[EXERCISE DIRECTIONS]
Count the lines in the records below that contain the word "computer", and give only that count.

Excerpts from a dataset
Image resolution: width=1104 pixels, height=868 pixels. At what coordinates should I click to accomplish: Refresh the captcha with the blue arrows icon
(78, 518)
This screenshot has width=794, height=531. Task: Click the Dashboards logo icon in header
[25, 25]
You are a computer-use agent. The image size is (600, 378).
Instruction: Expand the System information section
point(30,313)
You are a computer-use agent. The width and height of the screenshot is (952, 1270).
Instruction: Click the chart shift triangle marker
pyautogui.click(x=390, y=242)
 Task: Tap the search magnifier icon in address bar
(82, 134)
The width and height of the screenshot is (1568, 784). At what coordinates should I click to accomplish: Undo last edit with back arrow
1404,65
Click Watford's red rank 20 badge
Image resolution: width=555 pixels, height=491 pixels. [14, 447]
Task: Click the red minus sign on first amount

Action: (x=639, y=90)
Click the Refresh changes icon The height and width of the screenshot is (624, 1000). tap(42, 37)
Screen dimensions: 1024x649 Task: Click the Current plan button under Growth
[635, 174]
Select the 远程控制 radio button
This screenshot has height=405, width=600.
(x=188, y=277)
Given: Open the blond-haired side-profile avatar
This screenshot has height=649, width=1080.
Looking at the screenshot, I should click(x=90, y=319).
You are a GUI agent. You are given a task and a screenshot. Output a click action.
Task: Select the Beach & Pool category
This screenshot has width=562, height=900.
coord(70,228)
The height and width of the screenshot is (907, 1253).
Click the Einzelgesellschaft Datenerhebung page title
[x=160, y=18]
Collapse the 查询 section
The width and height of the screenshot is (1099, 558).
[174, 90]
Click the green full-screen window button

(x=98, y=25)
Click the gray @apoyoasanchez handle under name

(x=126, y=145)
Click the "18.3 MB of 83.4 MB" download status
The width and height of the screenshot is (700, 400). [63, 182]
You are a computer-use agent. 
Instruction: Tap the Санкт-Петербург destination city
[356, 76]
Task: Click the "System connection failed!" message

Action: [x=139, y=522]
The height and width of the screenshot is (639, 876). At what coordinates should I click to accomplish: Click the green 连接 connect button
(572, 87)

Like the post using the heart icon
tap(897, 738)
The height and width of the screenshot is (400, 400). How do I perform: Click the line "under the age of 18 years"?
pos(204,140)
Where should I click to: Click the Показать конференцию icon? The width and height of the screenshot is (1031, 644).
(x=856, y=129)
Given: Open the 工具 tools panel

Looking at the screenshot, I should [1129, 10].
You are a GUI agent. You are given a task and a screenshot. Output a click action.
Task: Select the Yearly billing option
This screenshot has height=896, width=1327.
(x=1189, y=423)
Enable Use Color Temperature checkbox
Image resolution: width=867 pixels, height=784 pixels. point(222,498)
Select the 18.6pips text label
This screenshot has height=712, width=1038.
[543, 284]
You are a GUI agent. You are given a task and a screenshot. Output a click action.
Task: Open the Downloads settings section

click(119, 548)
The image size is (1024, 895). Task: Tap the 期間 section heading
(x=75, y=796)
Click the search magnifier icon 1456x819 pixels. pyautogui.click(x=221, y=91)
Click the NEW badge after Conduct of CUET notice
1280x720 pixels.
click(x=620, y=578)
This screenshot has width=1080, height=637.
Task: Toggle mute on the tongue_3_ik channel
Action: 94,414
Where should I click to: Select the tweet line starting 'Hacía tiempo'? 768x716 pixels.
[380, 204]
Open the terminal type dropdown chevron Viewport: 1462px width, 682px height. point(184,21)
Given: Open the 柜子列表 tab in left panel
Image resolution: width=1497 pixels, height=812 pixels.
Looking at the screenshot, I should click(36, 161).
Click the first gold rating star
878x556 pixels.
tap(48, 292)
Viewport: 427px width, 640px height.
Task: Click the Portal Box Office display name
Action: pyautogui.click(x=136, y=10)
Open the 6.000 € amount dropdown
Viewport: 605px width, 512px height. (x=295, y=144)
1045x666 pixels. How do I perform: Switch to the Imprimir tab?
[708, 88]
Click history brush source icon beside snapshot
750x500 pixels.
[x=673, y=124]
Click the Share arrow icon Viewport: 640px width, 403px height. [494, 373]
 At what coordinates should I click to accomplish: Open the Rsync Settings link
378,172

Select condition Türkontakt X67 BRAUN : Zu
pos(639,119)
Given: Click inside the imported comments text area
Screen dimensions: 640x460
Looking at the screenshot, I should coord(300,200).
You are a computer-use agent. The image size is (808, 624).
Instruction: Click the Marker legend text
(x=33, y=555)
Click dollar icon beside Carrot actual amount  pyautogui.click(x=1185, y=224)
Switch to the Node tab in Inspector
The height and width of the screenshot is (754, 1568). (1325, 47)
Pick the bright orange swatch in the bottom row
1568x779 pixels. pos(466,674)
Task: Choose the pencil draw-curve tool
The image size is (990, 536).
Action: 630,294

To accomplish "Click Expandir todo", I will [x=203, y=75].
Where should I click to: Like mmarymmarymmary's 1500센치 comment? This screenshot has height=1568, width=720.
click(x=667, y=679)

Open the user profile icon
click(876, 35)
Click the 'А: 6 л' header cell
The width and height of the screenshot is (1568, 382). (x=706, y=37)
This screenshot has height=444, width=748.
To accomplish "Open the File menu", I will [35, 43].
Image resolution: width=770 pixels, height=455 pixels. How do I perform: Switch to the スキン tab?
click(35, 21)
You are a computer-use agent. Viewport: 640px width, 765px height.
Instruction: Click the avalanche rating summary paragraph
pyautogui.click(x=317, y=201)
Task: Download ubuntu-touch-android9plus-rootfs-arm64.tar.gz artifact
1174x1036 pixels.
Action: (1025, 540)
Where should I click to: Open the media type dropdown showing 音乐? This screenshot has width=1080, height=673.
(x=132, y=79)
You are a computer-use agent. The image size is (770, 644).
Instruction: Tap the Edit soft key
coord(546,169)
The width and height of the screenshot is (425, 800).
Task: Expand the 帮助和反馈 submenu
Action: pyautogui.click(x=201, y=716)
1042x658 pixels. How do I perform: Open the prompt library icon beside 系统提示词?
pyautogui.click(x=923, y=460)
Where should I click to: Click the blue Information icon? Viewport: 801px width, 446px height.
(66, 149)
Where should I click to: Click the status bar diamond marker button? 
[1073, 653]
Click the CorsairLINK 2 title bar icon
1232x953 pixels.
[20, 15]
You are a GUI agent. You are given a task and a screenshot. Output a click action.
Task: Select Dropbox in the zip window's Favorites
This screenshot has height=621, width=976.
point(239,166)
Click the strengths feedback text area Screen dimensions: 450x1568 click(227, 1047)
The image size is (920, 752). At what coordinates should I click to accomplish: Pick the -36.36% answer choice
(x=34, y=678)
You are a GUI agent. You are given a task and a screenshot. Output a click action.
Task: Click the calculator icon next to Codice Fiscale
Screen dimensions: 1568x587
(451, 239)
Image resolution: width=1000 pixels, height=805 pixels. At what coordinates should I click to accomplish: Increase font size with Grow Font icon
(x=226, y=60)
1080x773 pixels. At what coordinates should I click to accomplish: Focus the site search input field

[SOLUTION FOR THIS EXERCISE]
6